→ PROBLEMS TO SOLVE
1) Write out the passage of the New Mexico news roundup from "WESTERN DROUGHT-COLORADO RIVER" to "the Colorado River.", reproducing it word for word.
2) Write the next part of the New Mexico news roundup, beginning after its final sentence.
*** EXCERPT Section Begins ***
Latest New Mexico news, sports, business and entertainment at 3:20 p.m. MDT
- LAS VEGAS, N.M. (AP) — Fire crews in New Mexico are taking a stand in their fight against the largest wildfire burning in the U.S., trying to keep the flames from pushing any closer to the town of Las Vegas and other villages scattered along the blaze's shifting fronts. The fire has burned hundreds of square miles, dozens of homes and threatens more destruction. Officials on Wednesday said winds could push the fire toward Las Vegas. New Mexico's Democratic governor said about 15,500 homes have been evacuated while the blaze burns near towns dotting mountainsides, towering ponderosa pine forests and meadows. She said the number of homes destroyed likely will increase.
WESTERN DROUGHT-COLORADO RIVER
- SALT LAKE CITY (AP) — Federal water officials have announced they'll keep hundreds of billions of gallons of Colorado River water inside Lake Powell instead of letting it flow downstream to southwestern states and Mexico. U.S. Assistant Secretary of Water and Science Tanya Trujillo said Tuesday the move will allow the Glen Canyon Dam to continue producing hydropower while officials strategize how to operate the dam with a lower water elevation. The decision won't have any immediate impacts on the amount of water allocated for the region's cities and its farm. But it reflects the compounding challenges facing the region, where roughly 40 million people and a $5 billion-a-year agricultural industry rely on the Colorado River.
- MEXICO CITY (AP) — The Mexican government is snubbing Texas and moving a proposed border rail link to New Mexico, after Texas Gov. Greg Abbott backed up border crossings with state truck inspections in April. Mexican diplomats met Tuesday with U.S. Secretary of State Antony Blinken, and touted a rail line linking Mexican seaports on the Pacific with the San Jeronimo-Santa Teresa crossing in New Mexico. Mexican officials had considered a route through Texas, but in recent days they've said they can no longer rely on the state. Abbott had required all commercial trucks from Mexico to undergo extra inspections, tying up traffic and causing millions in losses.
*** EXCERPT Section Ends ***
*** DATA TO EXAMINE Section Begins ***
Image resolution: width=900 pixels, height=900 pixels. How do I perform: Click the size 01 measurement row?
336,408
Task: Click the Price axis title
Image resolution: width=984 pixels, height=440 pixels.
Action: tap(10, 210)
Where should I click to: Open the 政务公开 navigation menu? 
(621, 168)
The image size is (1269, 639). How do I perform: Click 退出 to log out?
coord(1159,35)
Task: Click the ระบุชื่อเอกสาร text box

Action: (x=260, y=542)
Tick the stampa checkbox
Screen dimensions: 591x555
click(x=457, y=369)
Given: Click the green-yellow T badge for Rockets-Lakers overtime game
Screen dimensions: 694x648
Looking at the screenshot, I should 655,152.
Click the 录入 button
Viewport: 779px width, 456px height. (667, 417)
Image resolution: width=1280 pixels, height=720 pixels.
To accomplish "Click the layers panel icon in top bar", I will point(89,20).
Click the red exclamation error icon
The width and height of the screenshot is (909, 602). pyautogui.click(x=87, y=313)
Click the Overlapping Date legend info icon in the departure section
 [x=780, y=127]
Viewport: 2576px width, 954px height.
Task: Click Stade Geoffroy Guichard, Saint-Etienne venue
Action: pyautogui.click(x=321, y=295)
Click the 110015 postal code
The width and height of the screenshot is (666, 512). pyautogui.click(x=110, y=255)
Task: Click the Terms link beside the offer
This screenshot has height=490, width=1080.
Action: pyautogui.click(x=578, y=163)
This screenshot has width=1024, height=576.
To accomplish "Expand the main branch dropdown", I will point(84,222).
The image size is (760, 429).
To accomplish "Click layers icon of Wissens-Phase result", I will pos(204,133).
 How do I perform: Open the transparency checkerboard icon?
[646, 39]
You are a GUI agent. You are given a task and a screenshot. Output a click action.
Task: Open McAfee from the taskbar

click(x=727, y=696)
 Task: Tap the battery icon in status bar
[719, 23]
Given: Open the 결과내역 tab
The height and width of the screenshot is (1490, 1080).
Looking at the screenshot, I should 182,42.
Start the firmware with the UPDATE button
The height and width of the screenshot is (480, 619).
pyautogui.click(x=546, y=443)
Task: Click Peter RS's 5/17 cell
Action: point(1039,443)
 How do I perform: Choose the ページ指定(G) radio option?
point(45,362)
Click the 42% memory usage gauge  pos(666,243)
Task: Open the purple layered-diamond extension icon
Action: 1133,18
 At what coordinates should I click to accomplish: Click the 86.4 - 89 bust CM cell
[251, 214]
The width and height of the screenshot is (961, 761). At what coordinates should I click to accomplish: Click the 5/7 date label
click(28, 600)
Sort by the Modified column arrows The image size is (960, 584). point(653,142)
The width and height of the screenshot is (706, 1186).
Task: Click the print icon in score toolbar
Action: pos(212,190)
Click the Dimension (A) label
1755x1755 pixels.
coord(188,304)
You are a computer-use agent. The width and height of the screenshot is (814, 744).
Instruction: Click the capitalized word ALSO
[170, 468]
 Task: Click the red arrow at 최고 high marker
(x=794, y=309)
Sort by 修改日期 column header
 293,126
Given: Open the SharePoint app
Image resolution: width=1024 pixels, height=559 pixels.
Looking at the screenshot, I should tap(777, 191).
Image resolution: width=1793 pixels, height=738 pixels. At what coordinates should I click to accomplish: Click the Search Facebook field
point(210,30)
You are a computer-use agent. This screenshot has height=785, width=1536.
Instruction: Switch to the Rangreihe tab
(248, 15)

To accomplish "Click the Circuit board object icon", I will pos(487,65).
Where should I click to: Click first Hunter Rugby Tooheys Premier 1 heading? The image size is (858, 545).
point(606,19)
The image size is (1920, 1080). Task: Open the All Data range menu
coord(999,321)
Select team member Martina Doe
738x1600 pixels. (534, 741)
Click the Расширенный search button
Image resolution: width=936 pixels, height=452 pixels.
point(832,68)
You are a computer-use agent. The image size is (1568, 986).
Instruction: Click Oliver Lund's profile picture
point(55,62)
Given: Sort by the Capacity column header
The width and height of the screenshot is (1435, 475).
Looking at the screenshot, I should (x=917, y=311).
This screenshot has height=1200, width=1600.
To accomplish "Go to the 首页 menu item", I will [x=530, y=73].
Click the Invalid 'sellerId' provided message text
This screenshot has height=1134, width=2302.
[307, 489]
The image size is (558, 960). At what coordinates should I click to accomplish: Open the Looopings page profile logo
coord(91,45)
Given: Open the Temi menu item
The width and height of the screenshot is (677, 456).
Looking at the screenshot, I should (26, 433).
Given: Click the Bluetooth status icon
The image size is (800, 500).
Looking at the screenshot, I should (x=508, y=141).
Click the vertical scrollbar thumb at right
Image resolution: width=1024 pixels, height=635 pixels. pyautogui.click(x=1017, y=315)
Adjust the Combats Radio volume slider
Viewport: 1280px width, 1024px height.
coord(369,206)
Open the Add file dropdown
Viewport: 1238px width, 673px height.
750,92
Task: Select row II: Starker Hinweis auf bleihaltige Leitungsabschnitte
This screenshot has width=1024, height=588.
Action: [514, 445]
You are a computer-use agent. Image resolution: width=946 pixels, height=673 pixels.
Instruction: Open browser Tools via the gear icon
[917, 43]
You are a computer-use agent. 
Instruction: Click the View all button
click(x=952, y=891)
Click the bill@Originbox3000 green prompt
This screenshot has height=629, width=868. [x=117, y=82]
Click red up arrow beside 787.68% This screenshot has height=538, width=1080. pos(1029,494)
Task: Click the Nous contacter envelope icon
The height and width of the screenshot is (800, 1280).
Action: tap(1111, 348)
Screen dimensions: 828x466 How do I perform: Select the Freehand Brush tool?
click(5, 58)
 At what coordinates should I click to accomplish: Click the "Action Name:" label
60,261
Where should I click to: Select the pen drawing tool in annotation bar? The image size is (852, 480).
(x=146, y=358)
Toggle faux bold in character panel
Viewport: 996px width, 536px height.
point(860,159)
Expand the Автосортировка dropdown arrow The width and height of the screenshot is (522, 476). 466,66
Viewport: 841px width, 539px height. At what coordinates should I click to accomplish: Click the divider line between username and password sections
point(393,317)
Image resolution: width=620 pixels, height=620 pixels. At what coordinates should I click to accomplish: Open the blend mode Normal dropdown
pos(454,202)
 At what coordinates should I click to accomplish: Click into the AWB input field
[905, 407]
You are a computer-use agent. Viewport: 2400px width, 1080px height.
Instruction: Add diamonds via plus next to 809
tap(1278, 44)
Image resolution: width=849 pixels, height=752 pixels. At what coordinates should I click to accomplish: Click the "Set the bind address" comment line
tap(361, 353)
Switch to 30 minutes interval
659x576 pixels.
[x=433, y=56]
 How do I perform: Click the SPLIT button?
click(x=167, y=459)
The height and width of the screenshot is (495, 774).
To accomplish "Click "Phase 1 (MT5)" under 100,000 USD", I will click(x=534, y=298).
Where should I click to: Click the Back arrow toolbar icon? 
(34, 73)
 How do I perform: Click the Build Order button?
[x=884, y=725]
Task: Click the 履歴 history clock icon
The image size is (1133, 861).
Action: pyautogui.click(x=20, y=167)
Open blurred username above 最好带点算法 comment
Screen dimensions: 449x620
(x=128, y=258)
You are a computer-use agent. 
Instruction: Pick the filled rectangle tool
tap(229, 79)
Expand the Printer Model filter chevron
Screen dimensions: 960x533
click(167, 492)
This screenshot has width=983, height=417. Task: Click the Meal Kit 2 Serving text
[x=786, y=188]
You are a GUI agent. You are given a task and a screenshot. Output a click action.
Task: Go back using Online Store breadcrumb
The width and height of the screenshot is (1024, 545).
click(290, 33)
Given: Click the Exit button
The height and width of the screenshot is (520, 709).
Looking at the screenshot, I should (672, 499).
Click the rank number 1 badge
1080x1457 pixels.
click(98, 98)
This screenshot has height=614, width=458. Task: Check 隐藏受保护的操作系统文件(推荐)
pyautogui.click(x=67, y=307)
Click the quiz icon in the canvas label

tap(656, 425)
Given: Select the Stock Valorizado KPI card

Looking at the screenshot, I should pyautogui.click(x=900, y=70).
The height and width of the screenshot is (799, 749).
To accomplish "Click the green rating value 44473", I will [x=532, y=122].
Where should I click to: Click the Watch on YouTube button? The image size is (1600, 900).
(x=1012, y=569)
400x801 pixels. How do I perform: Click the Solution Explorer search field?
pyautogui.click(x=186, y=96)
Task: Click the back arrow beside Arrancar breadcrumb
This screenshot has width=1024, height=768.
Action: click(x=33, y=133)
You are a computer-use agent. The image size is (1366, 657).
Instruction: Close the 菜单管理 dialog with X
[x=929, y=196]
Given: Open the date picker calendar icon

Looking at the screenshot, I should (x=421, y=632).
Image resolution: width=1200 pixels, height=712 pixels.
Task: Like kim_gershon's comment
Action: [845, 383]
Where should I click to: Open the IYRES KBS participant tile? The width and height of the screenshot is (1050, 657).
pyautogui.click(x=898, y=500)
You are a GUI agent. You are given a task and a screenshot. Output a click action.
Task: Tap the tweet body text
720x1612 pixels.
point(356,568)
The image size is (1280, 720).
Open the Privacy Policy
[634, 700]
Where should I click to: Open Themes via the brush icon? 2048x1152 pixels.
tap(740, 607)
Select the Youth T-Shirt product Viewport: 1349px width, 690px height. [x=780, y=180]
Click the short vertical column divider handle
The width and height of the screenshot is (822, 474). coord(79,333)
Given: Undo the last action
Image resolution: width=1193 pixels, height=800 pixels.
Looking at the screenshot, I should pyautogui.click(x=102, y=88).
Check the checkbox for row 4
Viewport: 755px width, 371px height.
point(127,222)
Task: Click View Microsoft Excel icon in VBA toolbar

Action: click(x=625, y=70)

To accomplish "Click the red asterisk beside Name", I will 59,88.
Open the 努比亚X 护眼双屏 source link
*** DATA TO EXAMINE Section Ends ***
→ EXERCISE RESPONSES
1)
WESTERN DROUGHT-COLORADO RIVER
- SALT LAKE CITY (AP) — Federal water officials have announced they'll keep hundreds of billions of gallons of Colorado River water inside Lake Powell instead of letting it flow downstream to southwestern states and Mexico. U.S. Assistant Secretary of Water and Science Tanya Trujillo said Tuesday the move will allow the Glen Canyon Dam to continue producing hydropower while officials strategize how to operate the dam with a lower water elevation. The decision won't have any immediate impacts on the amount of water allocated for the region's cities and its farm. But it reflects the compounding challenges facing the region, where roughly 40 million people and a $5 billion-a-year agricultural industry rely on the Colorado River.

2)
Albuquerque sees 3 different homicides over the weekend
ALBUQUERQUE, N.M. (AP) — Authorities in Albuquerque are dealing with three difference homicide scenes that occurred over the weekend. Albuquerque police say on Sunday officers responded to a single-vehicle car crash. One person died at a hospital. But the victim had suffered a gunshot wound. Earlier in the day around 4 a.m., a woman asked a neighbor to call police after she claimed to have stabbed her boyfriend. Officers found a man dead with wounds consistent with a stabbing. The woman was taken to the hospital for injuries and has not been arrested. Then on Saturday night, police found two people shot to death inside a home. There have been no arrests.
SPRING WILDFIRES-FLEE OR FIGHT?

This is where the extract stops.